● REQUIREMENT
Arrange every line of the records below as a Markdown table with two columns, Row and Text. Number the rows and omit blank lines.

● DATA SECTION

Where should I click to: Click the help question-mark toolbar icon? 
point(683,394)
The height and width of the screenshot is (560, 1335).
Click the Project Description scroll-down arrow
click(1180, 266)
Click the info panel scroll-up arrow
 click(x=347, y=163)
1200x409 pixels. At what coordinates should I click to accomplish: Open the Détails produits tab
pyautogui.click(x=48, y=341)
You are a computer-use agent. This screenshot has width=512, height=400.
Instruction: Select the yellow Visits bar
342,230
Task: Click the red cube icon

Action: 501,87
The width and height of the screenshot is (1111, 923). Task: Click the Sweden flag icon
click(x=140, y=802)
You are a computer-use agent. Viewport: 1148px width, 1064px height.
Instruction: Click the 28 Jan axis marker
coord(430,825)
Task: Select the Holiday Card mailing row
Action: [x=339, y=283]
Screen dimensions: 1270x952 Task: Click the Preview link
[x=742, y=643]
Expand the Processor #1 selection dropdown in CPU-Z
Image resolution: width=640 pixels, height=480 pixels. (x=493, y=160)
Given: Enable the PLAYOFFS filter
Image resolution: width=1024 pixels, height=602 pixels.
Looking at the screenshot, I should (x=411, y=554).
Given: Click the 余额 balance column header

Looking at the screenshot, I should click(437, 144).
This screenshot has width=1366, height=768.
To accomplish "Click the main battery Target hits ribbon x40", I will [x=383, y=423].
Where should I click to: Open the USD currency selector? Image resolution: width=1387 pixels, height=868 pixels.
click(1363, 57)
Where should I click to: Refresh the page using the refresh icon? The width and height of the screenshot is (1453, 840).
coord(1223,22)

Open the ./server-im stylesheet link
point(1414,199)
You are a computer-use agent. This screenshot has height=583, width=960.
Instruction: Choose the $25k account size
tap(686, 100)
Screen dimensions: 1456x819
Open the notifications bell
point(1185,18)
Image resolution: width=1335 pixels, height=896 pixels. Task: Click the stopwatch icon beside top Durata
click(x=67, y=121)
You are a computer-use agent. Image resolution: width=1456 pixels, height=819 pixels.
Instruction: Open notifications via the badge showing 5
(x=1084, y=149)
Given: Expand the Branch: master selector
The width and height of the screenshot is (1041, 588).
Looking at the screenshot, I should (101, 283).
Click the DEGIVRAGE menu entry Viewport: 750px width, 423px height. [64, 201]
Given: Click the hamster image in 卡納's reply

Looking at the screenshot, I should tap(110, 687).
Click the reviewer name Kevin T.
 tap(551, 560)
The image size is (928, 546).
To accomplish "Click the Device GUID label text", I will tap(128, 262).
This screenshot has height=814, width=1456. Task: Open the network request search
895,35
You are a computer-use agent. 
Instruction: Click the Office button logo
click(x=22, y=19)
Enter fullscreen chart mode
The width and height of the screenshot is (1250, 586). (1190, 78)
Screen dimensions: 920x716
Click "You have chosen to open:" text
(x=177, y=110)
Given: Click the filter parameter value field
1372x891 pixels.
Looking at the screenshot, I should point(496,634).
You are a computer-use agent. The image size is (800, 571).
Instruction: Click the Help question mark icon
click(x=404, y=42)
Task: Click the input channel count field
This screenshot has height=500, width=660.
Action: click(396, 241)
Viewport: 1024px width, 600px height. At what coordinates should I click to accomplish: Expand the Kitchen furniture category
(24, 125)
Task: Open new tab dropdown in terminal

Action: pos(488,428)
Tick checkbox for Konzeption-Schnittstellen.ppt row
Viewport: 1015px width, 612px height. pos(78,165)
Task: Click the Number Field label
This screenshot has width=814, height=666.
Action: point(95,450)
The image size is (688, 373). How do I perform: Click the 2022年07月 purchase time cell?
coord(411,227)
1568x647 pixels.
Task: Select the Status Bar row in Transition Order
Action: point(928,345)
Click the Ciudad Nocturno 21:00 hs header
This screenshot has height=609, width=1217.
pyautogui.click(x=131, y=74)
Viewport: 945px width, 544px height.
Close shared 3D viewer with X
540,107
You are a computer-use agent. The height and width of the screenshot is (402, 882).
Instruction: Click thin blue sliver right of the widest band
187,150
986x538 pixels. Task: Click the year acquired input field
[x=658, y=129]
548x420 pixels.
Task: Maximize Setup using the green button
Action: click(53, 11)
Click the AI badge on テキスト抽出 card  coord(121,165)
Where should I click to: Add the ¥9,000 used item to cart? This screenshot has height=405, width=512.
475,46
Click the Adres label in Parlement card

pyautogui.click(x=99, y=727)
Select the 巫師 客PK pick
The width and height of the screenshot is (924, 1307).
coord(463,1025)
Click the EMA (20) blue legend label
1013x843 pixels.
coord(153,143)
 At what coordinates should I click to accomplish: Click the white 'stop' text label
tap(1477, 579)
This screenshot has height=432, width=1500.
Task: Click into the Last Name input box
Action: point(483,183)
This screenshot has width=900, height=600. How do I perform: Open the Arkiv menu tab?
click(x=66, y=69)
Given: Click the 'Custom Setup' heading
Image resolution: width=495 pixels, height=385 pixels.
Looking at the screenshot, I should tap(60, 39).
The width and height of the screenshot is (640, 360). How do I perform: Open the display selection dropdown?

● THE RESULT
| Row | Text |
|---|---|
| 1 | Where should I click to: Click the help question-mark toolbar icon?  |
| 2 | point(683,394) |
| 3 | The height and width of the screenshot is (560, 1335). |
| 4 | Click the Project Description scroll-down arrow |
| 5 | click(1180, 266) |
| 6 | Click the info panel scroll-up arrow |
| 7 |  click(x=347, y=163) |
| 8 | 1200x409 pixels. At what coordinates should I click to accomplish: Open the Détails produits tab |
| 9 | pyautogui.click(x=48, y=341) |
| 10 | You are a computer-use agent. This screenshot has width=512, height=400. |
| 11 | Instruction: Select the yellow Visits bar |
| 12 | 342,230 |
| 13 | Task: Click the red cube icon |
| 14 | Action: 501,87 |
| 15 | The width and height of the screenshot is (1111, 923). Task: Click the Sweden flag icon |
| 16 | click(x=140, y=802) |
| 17 | You are a computer-use agent. Viewport: 1148px width, 1064px height. |
| 18 | Instruction: Click the 28 Jan axis marker |
| 19 | coord(430,825) |
| 20 | Task: Select the Holiday Card mailing row |
| 21 | Action: [x=339, y=283] |
| 22 | Screen dimensions: 1270x952 Task: Click the Preview link |
| 23 | [x=742, y=643] |
| 24 | Expand the Processor #1 selection dropdown in CPU-Z |
| 25 | Image resolution: width=640 pixels, height=480 pixels. (x=493, y=160) |
| 26 | Given: Enable the PLAYOFFS filter |
| 27 | Image resolution: width=1024 pixels, height=602 pixels. |
| 28 | Looking at the screenshot, I should (x=411, y=554). |
| 29 | Given: Click the 余额 balance column header |
| 30 | Looking at the screenshot, I should click(437, 144). |
| 31 | This screenshot has width=1366, height=768. |
| 32 | To accomplish "Click the main battery Target hits ribbon x40", I will [x=383, y=423]. |
| 33 | Where should I click to: Open the USD currency selector? Image resolution: width=1387 pixels, height=868 pixels. |
| 34 | click(1363, 57) |
| 35 | Where should I click to: Refresh the page using the refresh icon? The width and height of the screenshot is (1453, 840). |
| 36 | coord(1223,22) |
| 37 | Open the ./server-im stylesheet link |
| 38 | point(1414,199) |
| 39 | You are a computer-use agent. This screenshot has height=583, width=960. |
| 40 | Instruction: Choose the $25k account size |
| 41 | tap(686, 100) |
| 42 | Screen dimensions: 1456x819 |
| 43 | Open the notifications bell |
| 44 | point(1185,18) |
| 45 | Image resolution: width=1335 pixels, height=896 pixels. Task: Click the stopwatch icon beside top Durata |
| 46 | click(x=67, y=121) |
| 47 | You are a computer-use agent. Image resolution: width=1456 pixels, height=819 pixels. |
| 48 | Instruction: Open notifications via the badge showing 5 |
| 49 | (x=1084, y=149) |
| 50 | Given: Expand the Branch: master selector |
| 51 | The width and height of the screenshot is (1041, 588). |
| 52 | Looking at the screenshot, I should (101, 283). |
| 53 | Click the DEGIVRAGE menu entry Viewport: 750px width, 423px height. [64, 201] |
| 54 | Given: Click the hamster image in 卡納's reply |
| 55 | Looking at the screenshot, I should tap(110, 687). |
| 56 | Click the reviewer name Kevin T. |
| 57 |  tap(551, 560) |
| 58 | The image size is (928, 546). |
| 59 | To accomplish "Click the Device GUID label text", I will tap(128, 262). |
| 60 | This screenshot has height=814, width=1456. Task: Open the network request search |
| 61 | 895,35 |
| 62 | You are a computer-use agent.  |
| 63 | Instruction: Click the Office button logo |
| 64 | click(x=22, y=19) |
| 65 | Enter fullscreen chart mode |
| 66 | The width and height of the screenshot is (1250, 586). (1190, 78) |
| 67 | Screen dimensions: 920x716 |
| 68 | Click "You have chosen to open:" text |
| 69 | (x=177, y=110) |
| 70 | Given: Click the filter parameter value field |
| 71 | 1372x891 pixels. |
| 72 | Looking at the screenshot, I should point(496,634). |
| 73 | You are a computer-use agent. The image size is (800, 571). |
| 74 | Instruction: Click the Help question mark icon |
| 75 | click(x=404, y=42) |
| 76 | Task: Click the input channel count field |
| 77 | This screenshot has height=500, width=660. |
| 78 | Action: click(396, 241) |
| 79 | Viewport: 1024px width, 600px height. At what coordinates should I click to accomplish: Expand the Kitchen furniture category |
| 80 | (24, 125) |
| 81 | Task: Open new tab dropdown in terminal |
| 82 | Action: pos(488,428) |
| 83 | Tick checkbox for Konzeption-Schnittstellen.ppt row |
| 84 | Viewport: 1015px width, 612px height. pos(78,165) |
| 85 | Task: Click the Number Field label |
| 86 | This screenshot has width=814, height=666. |
| 87 | Action: point(95,450) |
| 88 | The image size is (688, 373). How do I perform: Click the 2022年07月 purchase time cell? |
| 89 | coord(411,227) |
| 90 | 1568x647 pixels. |
| 91 | Task: Select the Status Bar row in Transition Order |
| 92 | Action: point(928,345) |
| 93 | Click the Ciudad Nocturno 21:00 hs header |
| 94 | This screenshot has height=609, width=1217. |
| 95 | pyautogui.click(x=131, y=74) |
| 96 | Viewport: 945px width, 544px height. |
| 97 | Close shared 3D viewer with X |
| 98 | 540,107 |
| 99 | You are a computer-use agent. The height and width of the screenshot is (402, 882). |
| 100 | Instruction: Click thin blue sliver right of the widest band |
| 101 | 187,150 |
| 102 | 986x538 pixels. Task: Click the year acquired input field |
| 103 | [x=658, y=129] |
| 104 | 548x420 pixels. |
| 105 | Task: Maximize Setup using the green button |
| 106 | Action: click(53, 11) |
| 107 | Click the AI badge on テキスト抽出 card  coord(121,165) |
| 108 | Where should I click to: Add the ¥9,000 used item to cart? This screenshot has height=405, width=512. |
| 109 | 475,46 |
| 110 | Click the Adres label in Parlement card |
| 111 | pyautogui.click(x=99, y=727) |
| 112 | Select the 巫師 客PK pick |
| 113 | The width and height of the screenshot is (924, 1307). |
| 114 | coord(463,1025) |
| 115 | Click the EMA (20) blue legend label |
| 116 | 1013x843 pixels. |
| 117 | coord(153,143) |
| 118 |  At what coordinates should I click to accomplish: Click the white 'stop' text label |
| 119 | tap(1477, 579) |
| 120 | This screenshot has height=432, width=1500. |
| 121 | Task: Click into the Last Name input box |
| 122 | Action: point(483,183) |
| 123 | This screenshot has width=900, height=600. How do I perform: Open the Arkiv menu tab? |
| 124 | click(x=66, y=69) |
| 125 | Given: Click the 'Custom Setup' heading |
| 126 | Image resolution: width=495 pixels, height=385 pixels. |
| 127 | Looking at the screenshot, I should tap(60, 39). |
| 128 | The width and height of the screenshot is (640, 360). How do I perform: Open the display selection dropdown? |